I was not going to write this because at the end of the day, I do not see a card as making me more native, justifying a part of my heritage or giving me back culture that was lost but I do care about others that are feeling the injustice from the system.
I cannot speak on a whole but I feel that these new requirements to claim yourself as a Mi’kmaq from Newfoundland seems awfully steep. It is not fair to deny people recognition of their heritage because they don’t live in Newfoundland at the time of application, or that they were not aware of a tribe they were supposed to be apart of before they even knew that they had more Mi’kmaq blood than they thought.
An Ideal Government Perspective
The government should be happy that this many people are coming forward are opening up and speaking up claiming to be a part of Mi’kmaq. The government should be not worried about how many claims to process, they should be worried about how to give all the people with lost heritage information on their culture, so they can pass it on to the next generation. This is more than a card, this is a fight for cultural survival. Give something to the people to help preserve the culture, let people feel that they are allowed to belong, even if it means for them to have a little card saying so. Provide courses, information on Newfoundland Mi’kmaq’s even an online course for those who do not currently live in Newfoundland.

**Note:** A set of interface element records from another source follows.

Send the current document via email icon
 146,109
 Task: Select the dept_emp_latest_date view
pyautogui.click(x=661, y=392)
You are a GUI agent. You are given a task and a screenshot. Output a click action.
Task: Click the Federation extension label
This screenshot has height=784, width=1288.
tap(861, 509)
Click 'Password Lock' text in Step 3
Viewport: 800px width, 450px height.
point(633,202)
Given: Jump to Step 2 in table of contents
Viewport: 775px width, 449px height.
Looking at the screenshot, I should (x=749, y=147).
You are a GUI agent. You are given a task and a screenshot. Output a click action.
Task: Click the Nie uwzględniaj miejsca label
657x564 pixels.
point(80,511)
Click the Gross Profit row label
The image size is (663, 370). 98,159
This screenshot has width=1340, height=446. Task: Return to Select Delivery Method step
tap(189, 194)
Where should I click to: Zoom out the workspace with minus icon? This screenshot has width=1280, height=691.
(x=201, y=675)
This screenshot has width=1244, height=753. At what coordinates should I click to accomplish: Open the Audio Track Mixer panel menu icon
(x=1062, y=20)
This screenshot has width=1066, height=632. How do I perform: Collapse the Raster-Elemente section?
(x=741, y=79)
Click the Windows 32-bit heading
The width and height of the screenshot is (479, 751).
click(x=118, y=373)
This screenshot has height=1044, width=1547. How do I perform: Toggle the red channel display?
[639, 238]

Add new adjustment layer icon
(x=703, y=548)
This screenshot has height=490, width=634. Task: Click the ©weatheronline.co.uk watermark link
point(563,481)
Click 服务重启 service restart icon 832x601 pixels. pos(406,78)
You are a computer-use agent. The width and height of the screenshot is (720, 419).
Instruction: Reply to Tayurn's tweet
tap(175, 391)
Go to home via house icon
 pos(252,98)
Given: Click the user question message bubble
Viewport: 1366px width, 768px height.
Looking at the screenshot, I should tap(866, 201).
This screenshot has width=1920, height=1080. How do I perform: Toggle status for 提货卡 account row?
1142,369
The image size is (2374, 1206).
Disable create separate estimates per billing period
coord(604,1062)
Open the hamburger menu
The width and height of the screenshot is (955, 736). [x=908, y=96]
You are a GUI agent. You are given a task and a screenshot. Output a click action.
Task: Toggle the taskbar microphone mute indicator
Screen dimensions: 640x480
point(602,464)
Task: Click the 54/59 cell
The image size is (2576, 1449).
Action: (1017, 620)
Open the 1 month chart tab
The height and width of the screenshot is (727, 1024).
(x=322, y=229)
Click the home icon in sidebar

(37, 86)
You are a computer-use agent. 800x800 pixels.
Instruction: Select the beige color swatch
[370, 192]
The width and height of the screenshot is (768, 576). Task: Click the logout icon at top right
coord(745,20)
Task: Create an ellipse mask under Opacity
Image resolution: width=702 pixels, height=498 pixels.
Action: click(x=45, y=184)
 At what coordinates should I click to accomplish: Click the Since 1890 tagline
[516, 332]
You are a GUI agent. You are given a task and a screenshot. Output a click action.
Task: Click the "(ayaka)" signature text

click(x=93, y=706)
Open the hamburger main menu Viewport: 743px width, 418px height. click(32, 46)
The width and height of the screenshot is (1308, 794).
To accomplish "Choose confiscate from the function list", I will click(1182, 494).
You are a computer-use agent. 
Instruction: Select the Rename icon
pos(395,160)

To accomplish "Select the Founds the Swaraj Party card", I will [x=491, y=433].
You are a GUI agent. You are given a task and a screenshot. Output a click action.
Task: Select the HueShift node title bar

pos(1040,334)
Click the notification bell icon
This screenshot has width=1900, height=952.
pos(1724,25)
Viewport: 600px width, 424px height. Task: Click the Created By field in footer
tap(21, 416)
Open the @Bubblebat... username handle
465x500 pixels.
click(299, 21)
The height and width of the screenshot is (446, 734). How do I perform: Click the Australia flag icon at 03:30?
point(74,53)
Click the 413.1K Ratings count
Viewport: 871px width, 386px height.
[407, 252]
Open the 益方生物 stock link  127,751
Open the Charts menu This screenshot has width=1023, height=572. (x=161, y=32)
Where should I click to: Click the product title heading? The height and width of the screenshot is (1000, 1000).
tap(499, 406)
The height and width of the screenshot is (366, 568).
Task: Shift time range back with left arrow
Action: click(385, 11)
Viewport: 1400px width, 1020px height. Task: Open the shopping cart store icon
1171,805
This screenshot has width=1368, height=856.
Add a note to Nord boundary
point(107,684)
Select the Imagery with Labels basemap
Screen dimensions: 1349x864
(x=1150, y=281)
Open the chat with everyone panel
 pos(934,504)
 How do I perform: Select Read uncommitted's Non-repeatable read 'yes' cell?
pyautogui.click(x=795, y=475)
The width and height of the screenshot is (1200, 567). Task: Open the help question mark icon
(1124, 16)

For the people who feel a card won’t make a difference
And for those of you are thinking that no other race needs a card saying what they are, you are missing the point. The point is, throughout Canadian history First Nations has not had an easy time. For example, first nation females who married non-native males became also non-native (however that works); people who said they were native in former times had fear of losing their job or lost their job; often looked down at with negative stereotypes (I am sure you all know what I am talking about)...This list can keep going.
The least that Canada can do is give back some form of right, some pride to be Mi’kmaq.
An apology in plastic but only if they don’t have to give too many!
We are far greater and brighter Spirt if we unite then if we are to stand alone in the dark.